12 y 13-05-12. En la “Baia Norte”, al noroeste de la isla
Florianópolis, un grupo de veleros amarrados a sus boyas esperan ser liberados
para andar.
En el barrio costero varía el número de
cuadras paralelas al mar, entre una y tres, de acuerdo a las ocurrencias del
morro y los espacios que éste les dejó.
Las veredas, muy angostas para una sola
persona y a veces para ninguna.
Las calles, como todas las que recorrimos
hasta ahora en Brasil, angostas también, con curvas y contracurvas imprimen
velocidad en los conductores que se ven obligados a frenar por los constantes
lomos de burro que colaboran con los transeúntes.
La iglesia, histórica con un interior rica
y delicadamente barroco, le hace compañía al cementerio, que como todos los que
hemos visto en Brasil, son alegres, llenos de flores multicolores, abiertos al
entorno de los vivos para continuar una relación armoniosa entre ambos estados
naturales.
Frente a ellos, la placita, con una forma
tan particular como lo es todo en el lugar, que aún tiene impreso, y se
preocupan en continuarlo, la cultura açoriana.
Algunos puestos de artesanos, con tejidos
exquisitos, molinitos de las más variadas formas y colores, más otros sumamente
creativos, se suman a los restaurants y bares que continúan sus locales con
mesas y sillas colocadas en la rambla, frente al mar, cruzando la empedrada
calle.
En un puesto, algo más modesto, comimos
ostras crudas, servidas en bandeja con hielo y limoncitos verdes.
Durante todo el día llega y sale gente de
este maravilloso lugarcito que sólo ocupa unas pocas cuadras.

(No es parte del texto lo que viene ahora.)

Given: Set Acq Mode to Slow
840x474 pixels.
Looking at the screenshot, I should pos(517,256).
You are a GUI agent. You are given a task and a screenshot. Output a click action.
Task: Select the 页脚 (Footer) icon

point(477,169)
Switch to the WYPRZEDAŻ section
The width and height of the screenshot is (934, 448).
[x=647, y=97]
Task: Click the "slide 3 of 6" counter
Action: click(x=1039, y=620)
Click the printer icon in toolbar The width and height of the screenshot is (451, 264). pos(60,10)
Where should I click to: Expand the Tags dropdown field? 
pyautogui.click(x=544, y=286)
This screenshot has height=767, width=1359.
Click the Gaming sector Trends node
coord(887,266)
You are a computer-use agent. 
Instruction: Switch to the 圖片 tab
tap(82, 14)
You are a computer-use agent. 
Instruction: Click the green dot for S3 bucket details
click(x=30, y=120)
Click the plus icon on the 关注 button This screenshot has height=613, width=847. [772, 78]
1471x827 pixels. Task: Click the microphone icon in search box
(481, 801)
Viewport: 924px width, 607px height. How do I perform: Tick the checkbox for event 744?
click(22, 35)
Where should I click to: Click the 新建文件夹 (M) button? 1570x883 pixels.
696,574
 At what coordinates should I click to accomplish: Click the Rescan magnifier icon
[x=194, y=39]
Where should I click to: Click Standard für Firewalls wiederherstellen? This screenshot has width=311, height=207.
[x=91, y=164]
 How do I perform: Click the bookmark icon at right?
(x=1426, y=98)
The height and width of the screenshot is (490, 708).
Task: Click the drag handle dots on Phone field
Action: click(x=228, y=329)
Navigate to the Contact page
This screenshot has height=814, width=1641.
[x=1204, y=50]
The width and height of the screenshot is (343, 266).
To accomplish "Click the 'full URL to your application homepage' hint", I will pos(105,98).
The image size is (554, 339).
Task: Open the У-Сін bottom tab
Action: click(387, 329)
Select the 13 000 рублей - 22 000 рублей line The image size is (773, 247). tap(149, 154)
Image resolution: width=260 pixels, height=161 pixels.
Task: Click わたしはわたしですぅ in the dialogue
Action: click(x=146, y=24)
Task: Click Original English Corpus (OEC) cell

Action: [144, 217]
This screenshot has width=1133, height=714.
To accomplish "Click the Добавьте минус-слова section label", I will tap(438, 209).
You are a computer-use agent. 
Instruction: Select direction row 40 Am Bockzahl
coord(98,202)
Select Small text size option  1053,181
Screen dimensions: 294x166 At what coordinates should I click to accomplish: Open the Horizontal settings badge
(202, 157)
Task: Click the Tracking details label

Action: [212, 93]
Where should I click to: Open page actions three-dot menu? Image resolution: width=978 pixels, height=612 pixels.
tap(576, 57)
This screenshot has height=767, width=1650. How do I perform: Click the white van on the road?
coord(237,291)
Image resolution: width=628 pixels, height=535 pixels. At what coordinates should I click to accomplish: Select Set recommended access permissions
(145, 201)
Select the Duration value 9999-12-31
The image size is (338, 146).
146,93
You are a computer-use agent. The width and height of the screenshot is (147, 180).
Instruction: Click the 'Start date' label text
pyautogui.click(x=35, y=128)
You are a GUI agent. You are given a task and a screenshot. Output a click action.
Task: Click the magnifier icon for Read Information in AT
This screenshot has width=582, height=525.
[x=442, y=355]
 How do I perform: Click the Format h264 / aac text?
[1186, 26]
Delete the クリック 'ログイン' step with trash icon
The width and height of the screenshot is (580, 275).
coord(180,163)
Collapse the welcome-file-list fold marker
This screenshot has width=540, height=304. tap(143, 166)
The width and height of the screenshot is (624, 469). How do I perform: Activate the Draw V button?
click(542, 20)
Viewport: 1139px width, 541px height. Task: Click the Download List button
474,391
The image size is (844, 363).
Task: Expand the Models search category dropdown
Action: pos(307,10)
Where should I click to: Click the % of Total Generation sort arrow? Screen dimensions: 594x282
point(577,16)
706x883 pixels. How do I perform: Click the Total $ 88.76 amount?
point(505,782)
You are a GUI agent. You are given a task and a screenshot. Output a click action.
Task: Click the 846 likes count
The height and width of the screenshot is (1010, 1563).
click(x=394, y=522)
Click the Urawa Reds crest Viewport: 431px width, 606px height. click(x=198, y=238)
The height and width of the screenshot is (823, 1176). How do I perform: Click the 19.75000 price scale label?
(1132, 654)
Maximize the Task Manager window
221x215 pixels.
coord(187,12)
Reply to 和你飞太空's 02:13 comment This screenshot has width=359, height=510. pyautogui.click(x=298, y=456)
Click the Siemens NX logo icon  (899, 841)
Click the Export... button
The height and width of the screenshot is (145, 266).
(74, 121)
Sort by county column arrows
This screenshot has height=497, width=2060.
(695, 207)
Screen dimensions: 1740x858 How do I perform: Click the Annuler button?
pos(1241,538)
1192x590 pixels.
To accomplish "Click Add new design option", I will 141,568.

Al oscurecer, empezaron a aparecer frente a
la costa de esta Bahía, miles de puntos brillantes que marcaban el contorno del
lado opuesto, delineando sobre todo, el imponente puente que une la isla con el
continente.
Dormimos allí, en el estacionamiento que
encontramos a primera hora de la mañana, cuando todo aún estaba cerrado, y que
sin querer, nos dejó en el medio de esta movida recién descripta.